Theoretical Breakthrough Made In Random Number Generation (threatpost.com)

← Back to Stories (view on slashdot.org)

Theoretical Breakthrough Made In Random Number Generation (threatpost.com)

Posted by BeauHD on Tuesday May 17, 2016 @09:50AM from the you-are-so-predictable dept.

msm1267 quotes a report from Threatpost: Two University of Texas academics have made what some experts believe is a breakthrough in random number generation that could have longstanding implications for cryptography and computer security. David Zuckerman, a computer science professor, and Eshan Chattopadhyay, a graduate student, published a paper in March that will be presented in June at the Symposium on Theory of Computing. The paper describes how the academics devised a method for the generation of high quality random numbers. The work is theoretical, but Zuckerman said down the road it could lead to a number of practical advances in cryptography, scientific polling, and the study of other complex environments such as the climate. "We show that if you have two low-quality random sources -- lower quality sources are much easier to come by -- two sources that are independent and have no correlations between them, you can combine them in a way to produce a high-quality random number," Zuckerman said. "People have been trying to do this for quite some time. Previous methods required the low-quality sources to be not that low, but more moderately high quality. We improved it dramatically." The technical details are described in the academics' paper "Explicit Two-Source Extractors and Resilient Functions."

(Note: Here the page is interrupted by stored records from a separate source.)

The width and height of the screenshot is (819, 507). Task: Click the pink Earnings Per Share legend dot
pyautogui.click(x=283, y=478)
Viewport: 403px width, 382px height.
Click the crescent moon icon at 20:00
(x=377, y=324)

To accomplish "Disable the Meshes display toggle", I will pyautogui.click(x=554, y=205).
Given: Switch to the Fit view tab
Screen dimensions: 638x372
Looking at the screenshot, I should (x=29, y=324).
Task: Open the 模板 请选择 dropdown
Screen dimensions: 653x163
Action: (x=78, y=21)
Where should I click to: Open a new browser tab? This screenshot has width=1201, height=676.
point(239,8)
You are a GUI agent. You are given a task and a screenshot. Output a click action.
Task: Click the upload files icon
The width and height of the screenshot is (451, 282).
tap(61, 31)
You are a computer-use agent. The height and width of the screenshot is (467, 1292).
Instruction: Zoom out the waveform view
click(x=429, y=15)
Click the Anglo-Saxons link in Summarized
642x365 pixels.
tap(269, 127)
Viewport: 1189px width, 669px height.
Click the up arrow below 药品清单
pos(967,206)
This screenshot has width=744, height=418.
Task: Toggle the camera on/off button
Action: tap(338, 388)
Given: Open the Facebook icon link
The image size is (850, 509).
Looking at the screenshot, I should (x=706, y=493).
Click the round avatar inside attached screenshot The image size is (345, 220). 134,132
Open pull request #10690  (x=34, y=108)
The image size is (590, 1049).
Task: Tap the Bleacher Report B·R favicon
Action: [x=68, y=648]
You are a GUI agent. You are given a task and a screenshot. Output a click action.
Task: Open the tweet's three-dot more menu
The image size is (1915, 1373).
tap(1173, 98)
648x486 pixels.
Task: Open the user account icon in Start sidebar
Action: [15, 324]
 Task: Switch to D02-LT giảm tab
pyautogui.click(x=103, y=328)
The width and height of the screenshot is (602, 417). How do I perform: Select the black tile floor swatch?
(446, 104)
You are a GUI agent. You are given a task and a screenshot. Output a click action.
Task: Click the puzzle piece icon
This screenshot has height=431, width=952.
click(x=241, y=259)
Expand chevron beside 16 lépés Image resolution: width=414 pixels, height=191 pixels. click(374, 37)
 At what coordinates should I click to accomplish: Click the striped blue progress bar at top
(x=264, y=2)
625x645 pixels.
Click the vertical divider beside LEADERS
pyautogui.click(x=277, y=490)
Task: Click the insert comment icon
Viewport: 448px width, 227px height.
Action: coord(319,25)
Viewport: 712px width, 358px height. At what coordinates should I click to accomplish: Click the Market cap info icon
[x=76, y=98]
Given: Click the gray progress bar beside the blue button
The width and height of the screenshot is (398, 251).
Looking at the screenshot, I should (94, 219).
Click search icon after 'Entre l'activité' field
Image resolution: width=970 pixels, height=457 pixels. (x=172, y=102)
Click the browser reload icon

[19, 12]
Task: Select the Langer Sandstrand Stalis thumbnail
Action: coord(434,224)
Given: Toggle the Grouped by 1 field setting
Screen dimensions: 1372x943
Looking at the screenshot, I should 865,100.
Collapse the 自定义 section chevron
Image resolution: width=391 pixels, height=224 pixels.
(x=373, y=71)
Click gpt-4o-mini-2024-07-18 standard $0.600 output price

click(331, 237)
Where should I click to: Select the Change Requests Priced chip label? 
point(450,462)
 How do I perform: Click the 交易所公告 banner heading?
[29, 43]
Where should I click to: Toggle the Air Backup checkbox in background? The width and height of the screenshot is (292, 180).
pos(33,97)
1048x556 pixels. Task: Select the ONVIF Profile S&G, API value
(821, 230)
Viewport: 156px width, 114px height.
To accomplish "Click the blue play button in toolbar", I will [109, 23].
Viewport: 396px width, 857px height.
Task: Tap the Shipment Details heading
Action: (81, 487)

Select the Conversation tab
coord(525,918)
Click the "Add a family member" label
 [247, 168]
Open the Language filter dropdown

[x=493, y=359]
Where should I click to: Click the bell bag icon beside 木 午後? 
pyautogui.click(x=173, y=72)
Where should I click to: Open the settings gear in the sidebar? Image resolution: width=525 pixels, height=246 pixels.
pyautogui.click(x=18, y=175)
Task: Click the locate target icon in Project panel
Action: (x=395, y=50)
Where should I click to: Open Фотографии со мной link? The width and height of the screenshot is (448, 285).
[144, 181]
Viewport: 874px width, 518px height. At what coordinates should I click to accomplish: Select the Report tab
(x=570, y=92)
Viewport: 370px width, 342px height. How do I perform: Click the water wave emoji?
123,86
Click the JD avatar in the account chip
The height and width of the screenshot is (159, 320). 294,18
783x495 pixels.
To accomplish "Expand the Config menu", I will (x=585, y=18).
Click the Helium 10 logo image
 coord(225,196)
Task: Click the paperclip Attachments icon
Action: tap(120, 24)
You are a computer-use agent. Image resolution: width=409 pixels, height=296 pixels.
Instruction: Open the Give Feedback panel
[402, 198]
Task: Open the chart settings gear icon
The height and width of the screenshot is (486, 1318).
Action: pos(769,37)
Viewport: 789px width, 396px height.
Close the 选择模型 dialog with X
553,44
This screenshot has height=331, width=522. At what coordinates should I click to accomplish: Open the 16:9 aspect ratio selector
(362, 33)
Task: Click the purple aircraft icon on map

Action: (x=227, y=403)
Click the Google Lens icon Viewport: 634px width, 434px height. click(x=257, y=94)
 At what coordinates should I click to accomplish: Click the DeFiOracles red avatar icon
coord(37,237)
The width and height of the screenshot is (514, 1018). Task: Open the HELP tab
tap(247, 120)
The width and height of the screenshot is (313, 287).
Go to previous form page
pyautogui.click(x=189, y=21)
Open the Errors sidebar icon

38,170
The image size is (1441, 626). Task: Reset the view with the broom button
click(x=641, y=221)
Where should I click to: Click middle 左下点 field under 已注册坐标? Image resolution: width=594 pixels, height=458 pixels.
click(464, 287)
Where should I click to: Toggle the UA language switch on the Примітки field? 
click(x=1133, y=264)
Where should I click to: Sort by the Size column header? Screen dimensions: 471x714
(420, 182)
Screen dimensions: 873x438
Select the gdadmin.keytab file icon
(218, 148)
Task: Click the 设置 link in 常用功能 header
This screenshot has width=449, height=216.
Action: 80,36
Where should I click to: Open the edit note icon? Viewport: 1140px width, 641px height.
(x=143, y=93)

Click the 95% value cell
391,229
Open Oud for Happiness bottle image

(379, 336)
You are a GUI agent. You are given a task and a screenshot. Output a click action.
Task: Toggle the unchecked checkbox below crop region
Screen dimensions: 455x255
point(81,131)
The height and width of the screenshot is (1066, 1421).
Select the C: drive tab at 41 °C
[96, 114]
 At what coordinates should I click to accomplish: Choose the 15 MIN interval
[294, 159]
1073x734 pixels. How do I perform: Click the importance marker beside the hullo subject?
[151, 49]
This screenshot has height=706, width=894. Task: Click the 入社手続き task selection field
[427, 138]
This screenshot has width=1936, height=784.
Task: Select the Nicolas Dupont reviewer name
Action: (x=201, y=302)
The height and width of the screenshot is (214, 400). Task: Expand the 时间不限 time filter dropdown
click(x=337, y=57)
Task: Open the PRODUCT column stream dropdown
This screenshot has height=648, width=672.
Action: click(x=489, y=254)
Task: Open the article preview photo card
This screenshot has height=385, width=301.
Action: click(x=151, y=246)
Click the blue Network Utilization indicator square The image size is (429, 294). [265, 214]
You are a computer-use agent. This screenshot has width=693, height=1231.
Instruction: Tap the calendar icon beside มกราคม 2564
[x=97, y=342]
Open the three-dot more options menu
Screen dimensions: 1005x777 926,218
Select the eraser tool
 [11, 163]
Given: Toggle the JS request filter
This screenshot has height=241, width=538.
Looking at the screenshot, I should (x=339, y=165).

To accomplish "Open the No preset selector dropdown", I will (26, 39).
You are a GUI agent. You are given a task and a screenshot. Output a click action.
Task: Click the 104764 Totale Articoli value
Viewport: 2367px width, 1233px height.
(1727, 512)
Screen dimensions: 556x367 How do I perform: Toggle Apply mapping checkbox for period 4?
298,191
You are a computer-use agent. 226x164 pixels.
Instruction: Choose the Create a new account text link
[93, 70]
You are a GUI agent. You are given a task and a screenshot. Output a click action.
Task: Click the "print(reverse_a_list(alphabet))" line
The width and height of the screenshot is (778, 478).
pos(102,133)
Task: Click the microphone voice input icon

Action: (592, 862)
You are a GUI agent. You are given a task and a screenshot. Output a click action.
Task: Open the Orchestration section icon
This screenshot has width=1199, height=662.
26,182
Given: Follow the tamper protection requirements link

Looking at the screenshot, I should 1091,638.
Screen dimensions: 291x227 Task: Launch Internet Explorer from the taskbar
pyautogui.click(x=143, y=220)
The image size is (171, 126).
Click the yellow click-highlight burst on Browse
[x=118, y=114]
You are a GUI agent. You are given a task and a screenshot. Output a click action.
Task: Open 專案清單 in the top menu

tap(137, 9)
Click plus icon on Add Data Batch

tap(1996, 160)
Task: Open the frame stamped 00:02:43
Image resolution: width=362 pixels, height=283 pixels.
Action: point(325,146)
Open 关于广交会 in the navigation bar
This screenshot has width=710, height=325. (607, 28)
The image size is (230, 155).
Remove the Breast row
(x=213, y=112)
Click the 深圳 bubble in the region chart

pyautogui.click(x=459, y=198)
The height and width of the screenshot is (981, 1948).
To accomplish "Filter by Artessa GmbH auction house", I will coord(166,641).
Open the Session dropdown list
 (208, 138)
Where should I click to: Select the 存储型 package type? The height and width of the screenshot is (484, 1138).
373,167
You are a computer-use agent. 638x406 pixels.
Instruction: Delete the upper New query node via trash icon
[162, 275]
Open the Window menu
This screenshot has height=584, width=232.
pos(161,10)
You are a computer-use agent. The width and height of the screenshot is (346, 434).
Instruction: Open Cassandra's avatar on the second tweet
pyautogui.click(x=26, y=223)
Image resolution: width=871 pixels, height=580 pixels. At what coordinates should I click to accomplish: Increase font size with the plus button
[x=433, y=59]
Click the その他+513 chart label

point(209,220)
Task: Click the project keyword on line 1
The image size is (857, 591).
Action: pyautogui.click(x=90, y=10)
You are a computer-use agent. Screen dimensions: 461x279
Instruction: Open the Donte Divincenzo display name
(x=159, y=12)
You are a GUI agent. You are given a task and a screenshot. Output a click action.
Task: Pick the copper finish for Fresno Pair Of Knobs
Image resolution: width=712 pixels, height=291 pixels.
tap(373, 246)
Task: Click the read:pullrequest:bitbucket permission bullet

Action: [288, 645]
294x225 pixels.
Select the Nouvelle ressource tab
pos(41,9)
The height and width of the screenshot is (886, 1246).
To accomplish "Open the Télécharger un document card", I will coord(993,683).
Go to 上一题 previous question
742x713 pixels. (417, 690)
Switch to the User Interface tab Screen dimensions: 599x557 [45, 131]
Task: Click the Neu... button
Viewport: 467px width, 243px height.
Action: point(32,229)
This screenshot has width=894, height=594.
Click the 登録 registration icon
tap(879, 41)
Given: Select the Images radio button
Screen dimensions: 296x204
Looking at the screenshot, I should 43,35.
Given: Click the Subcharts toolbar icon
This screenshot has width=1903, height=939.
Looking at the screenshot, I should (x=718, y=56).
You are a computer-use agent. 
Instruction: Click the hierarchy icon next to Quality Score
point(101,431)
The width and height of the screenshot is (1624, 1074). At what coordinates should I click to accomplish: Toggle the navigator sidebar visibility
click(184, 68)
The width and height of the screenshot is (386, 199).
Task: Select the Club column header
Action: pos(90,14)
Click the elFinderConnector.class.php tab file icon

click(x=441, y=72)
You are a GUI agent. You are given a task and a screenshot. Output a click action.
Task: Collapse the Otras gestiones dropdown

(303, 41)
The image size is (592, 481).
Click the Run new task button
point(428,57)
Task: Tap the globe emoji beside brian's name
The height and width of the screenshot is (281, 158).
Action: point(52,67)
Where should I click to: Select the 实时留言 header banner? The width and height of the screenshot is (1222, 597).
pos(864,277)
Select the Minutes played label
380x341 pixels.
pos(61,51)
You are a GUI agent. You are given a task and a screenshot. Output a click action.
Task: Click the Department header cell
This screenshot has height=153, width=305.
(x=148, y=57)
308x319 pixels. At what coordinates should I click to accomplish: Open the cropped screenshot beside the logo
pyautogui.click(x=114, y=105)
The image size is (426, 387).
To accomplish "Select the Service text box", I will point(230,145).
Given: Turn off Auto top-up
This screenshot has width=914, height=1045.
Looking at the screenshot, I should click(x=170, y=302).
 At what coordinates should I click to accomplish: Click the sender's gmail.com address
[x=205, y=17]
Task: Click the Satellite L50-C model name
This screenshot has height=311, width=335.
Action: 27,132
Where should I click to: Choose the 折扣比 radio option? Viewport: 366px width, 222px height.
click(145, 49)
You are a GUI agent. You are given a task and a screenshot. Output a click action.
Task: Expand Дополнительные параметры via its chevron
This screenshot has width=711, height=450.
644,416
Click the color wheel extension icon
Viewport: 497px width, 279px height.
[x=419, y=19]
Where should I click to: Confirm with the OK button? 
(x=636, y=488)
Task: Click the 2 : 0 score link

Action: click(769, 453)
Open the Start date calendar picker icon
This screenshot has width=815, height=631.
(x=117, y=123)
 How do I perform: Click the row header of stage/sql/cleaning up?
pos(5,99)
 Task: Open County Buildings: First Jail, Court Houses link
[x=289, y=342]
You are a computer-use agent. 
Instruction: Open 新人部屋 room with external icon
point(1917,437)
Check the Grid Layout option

16 of 152 comments (clear)

Min score:

Reason:

Sort:

Re:Theoretical breakthrough... by MobileTatsu-NJG · 2016-05-17 10:41 · Score: 2

A few days ago I had dinner with a friend of mine who worked on this project. Curiosity got the best of me and I said: "Level with me man, did you really create a random number generator?" And he said: "More or less."

--

"I like to lick butts!" by MobileTatsu-NJG (#32700246) (Score:5, Informative)
Re:Multiplication by michelcolman · 2016-05-17 10:47 · Score: 2

And the secret algorithm is... multiplication!
No, then zero will occur more often than other numbers.
I suppose xor ought to work if the two sources are totally unrelated. But then you have to be sure that they really are completely unrelated. For example, feed it the same source twice and all you get is zero.
So I imagine they must have done something a lot more clever than that.
Re:Why not hardware by Anonymous Coward · 2016-05-17 10:50 · Score: 5, Informative

Hardware random number generation based on stochastic random processes (e.g. Johnson noise across a resistor) is a real thing.
There is the minor difficulty that it requires that you actually add the hardware to do the sampling - sure HP didn't mind dropping a /dev/hwrng into my new $3500 laptop, but most people don't buy top-of-the-line hardware, and nobody likes hardware dongles.
The REAL difficulty is that you're now subject to all the usual threats to analog processes. We like to just *assume* that all the noise sources in our analog devices are uncorrelated because that makes our analyses tractable, but that's not the case. In other words, you want to believe that the 20th bit of the noise-sampling ADC is independently flapping in the breeze and providing 1/0 randomly and in equal measure, but that doesn't make it so. This is especially the case inside a box packed with high-speed digital circuitry, which will be coupling nonrandom, nonwhite signals into anything it can. Worst of all, these signals will tend to be correlated with the ADC: Its conversion clock, like almost every other clock signal in a modern computer, is probably either phase-locked to or derived directly from the same crystal in order to provide reliable, synchronous timing between circuits.
Re:FP by macklin01 · 2016-05-17 10:50 · Score: 5, Informative

I read it too, and I fail to see the breakthrough. There are plenty of pseudo random number generators, such as the Mersenne Twister, with very long periods, so just occassionally XORing even a poor quality random number into the feedback loop, is enough to make it completely unpredictable.
Mersenne Twister is pretty much the standard for simulating a uniform distribution in a lot of scientific computing. These depend not only upon unpredictability (useful for avoiding biases, and clearly important in the security realm), but also upon properties of the uniform distribution.
But when we test it out, we find it's still not as great as we'd like: look at a histogram of outputs, and you'll see that until you get really large numbers of function calls, the histogram isn't particularly uniform. (In particular, numbers near the bottom and top of the range don't get called quite as often.) This means that simulation properties that rely upon uniform distributions over both long and short time periods may be thrown off, and short- and mid-time simulation results may well stem from the MT rather than from the mathematical model. Moreover, low-probability events may have artificially smaller probabilities in the simulations (because of the non-uniformity of the distributions near the bottom and top ends of the range).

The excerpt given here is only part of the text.